To have the largest possible number of friends, Mei Su should give the smallest possible number of coins to each friend, ensuring that each friend receives a different number of coins and at least one coin. The smallest distinct positive whole numbers are 1, 2, 3, 4, and so on.

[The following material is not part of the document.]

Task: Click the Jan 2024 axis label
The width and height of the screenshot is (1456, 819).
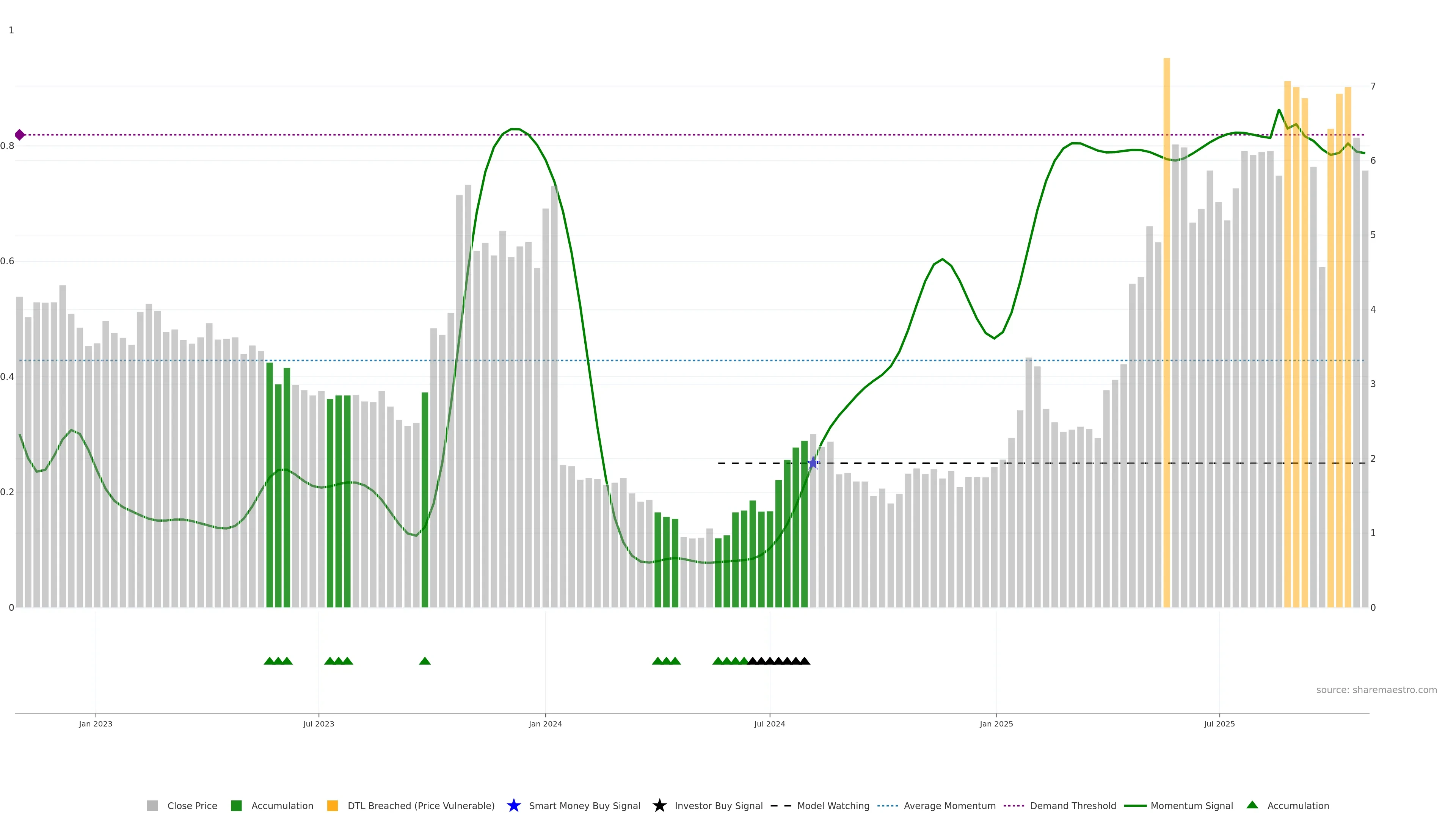Action: click(x=545, y=723)
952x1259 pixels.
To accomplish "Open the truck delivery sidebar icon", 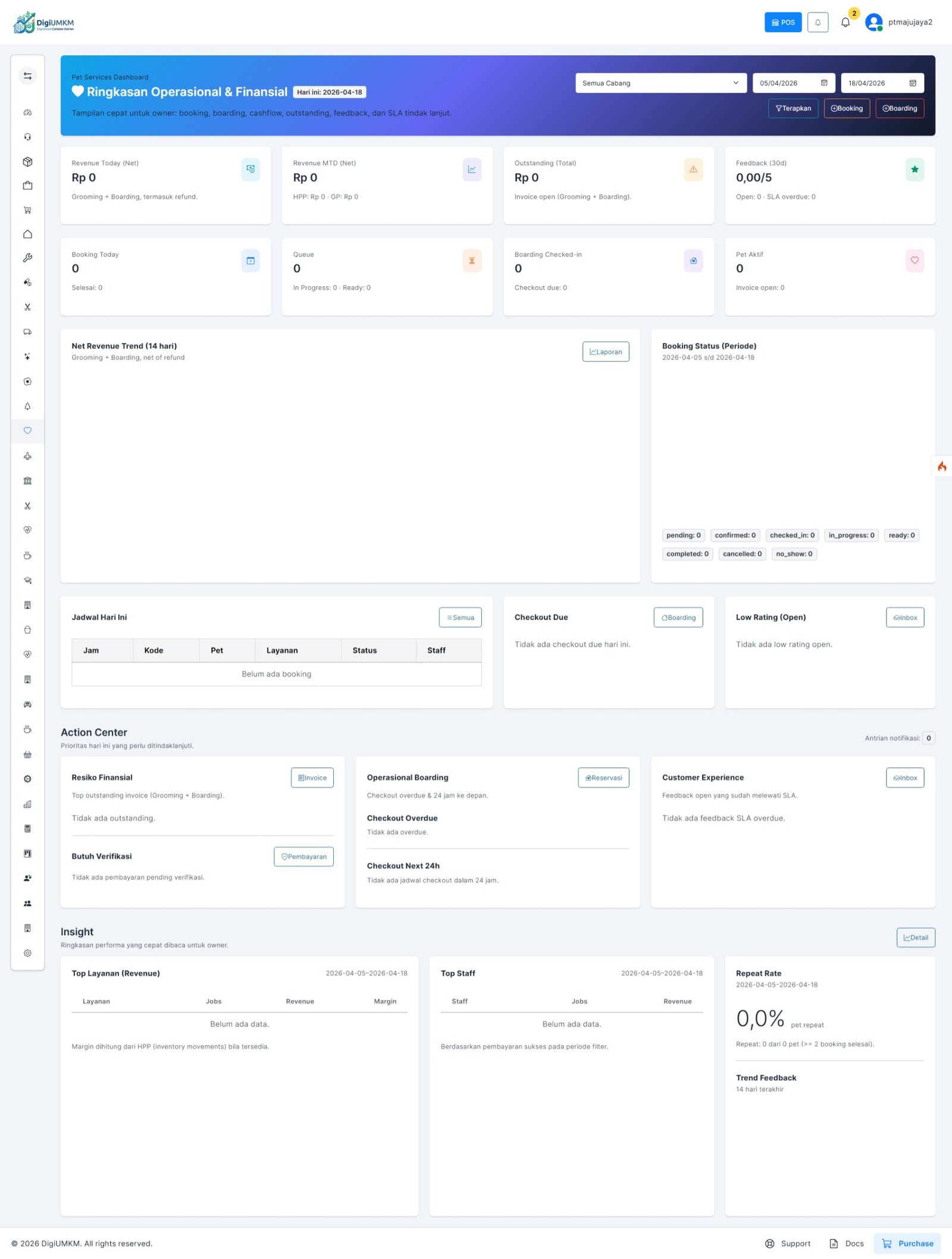I will 27,332.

Therefore, we should list these numbers and find their cumulative sum until the sum exceeds 80 coins.

**step3** Calculating the cumulative sum for increasing number of friends

Let's calculate the total number of coins needed for each additional friend:
- For 1 friend, the minimum coins needed is 1. (Total = 1 coin)
- For 2 friends, the minimum coins needed are 1 + 2 = 3. (Total = 3 coins)
- For 3 friends, the minimum coins needed are 1 + 2 + 3 = 6. (Total = 6 coins)
- For 4 friends, the minimum coins needed are 1 + 2 + 3 + 4 = 10. (Total = 10 coins)
- For 5 friends, the minimum coins needed are 1 + 2 + 3 + 4 + 5 = 15. (Total = 15 coins)
- For 6 friends, the minimum coins needed are 1 + 2 + 3 + 4 + 5 + 6 = 21. (Total = 21 coins)
- For 7 friends, the minimum coins needed are 1 + 2 + 3 + 4 + 5 + 6 + 7 = 28. (Total = 28 coins)
- For 8 friends, the minimum coins needed are 1 + 2 + 3 + 4 + 5 + 6 + 7 + 8 = 36. (Total = 36 coins)
- For 9 friends, the minimum coins needed are 1 + 2 + 3 + 4 + 5 + 6 + 7 + 8 + 9 = 45. (Total = 45 coins)
- For 10 friends, the minimum coins needed are 1 + 2 + 3 + 4 + 5 + 6 + 7 + 8 + 9 + 10 = 55. (Total = 55 coins)
- For 11 friends, the minimum coins needed are 1 + 2 + 3 + 4 + 5 + 6 + 7 + 8 + 9 + 10 + 11 = 66. (Total = 66 coins)
- For 12 friends, the minimum coins needed are 1 + 2 + 3 + 4 + 5 + 6 + 7 + 8 + 9 + 10 + 11 + 12 = 78. (Total = 78 coins)
At this point, Mei Su has used 78 coins, which is less than her total of 80 coins.

**step4** Checking for the next possible number of friends

Let's check if it's possible to have 13 friends.
- For 13 friends, the minimum coins needed would be 1 + 2 + 3 + ... + 13. This sum is 78 + 13 = 91 coins.
Since Mei Su only has 80 coins, she does not have enough coins to give a distinct number of coins (starting from 1) to 13 friends, as 91 coins is more than 80 coins.

**step5** Determining the largest number of friends

Based on our calculations, Mei Su can have 12 friends by giving them 1, 2, ..., up to 12 coins, using a total of 78 coins. She cannot have 13 friends because it would require at least 91 coins, which she does not have. Therefore, the largest number of friends to whom Mei Su could have given coins is 12.